Ahem. Not so much. Bachmann did vote no. But her real problem was not that sequestration would cause too much pain to poor and vulnerable people. She wanted deeper cuts:
She especially decried the fact that the debt ceiling was increased, arguing instead that the government could avoid default simply by making immediate and steep cuts. “We needed real cuts and a fundamental restructuring in the way Washington spends taxpayer dollars to solve the spending crisis we are in,” Bachmann said in a statement after the bill was passed. “Someone has to say NO to more spending.

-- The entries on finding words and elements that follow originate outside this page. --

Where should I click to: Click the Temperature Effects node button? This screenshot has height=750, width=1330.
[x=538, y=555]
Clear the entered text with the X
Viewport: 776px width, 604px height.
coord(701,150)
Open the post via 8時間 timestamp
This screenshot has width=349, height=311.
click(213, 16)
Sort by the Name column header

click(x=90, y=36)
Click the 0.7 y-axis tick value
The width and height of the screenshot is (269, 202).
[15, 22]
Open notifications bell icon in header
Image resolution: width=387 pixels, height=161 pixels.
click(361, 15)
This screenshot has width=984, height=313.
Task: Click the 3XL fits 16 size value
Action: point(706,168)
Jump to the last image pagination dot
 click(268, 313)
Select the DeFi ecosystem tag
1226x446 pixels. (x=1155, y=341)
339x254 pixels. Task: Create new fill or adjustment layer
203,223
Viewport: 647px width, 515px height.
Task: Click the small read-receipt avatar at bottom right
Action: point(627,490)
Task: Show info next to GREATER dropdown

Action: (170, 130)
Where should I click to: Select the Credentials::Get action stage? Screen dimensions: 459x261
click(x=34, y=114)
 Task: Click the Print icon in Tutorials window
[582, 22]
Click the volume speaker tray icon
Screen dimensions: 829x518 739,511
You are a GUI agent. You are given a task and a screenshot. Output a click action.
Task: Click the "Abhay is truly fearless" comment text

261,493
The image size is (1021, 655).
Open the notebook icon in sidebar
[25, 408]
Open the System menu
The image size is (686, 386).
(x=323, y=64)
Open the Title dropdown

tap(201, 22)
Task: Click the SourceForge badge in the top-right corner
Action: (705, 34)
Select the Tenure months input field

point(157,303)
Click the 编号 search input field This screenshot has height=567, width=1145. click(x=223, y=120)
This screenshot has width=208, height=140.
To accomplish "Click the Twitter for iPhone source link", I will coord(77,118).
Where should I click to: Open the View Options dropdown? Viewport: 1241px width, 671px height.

I will.”
While Bachmann made no mention of the impact on poorer Americans, she added: “This deal puts our national security at risk because of the severe cuts to defense that kick in should the President not do his job in the next few months.”
Being hypocritical is one thing. What Bachmann is doing here is straight-up lying about her record. Hypocritically, also, too. But as Jed Lewison
said when Bachmann started this routine, the key point is that Republicans know they're losing the austerity argument—and Democrats have to work extra hard to keep them from slipping out of the fact that they own this policy. Michele Bachmann's attempts to rewrite history may be especially clumsy, but they should be taken as a warning of more sophisticated attempts to come.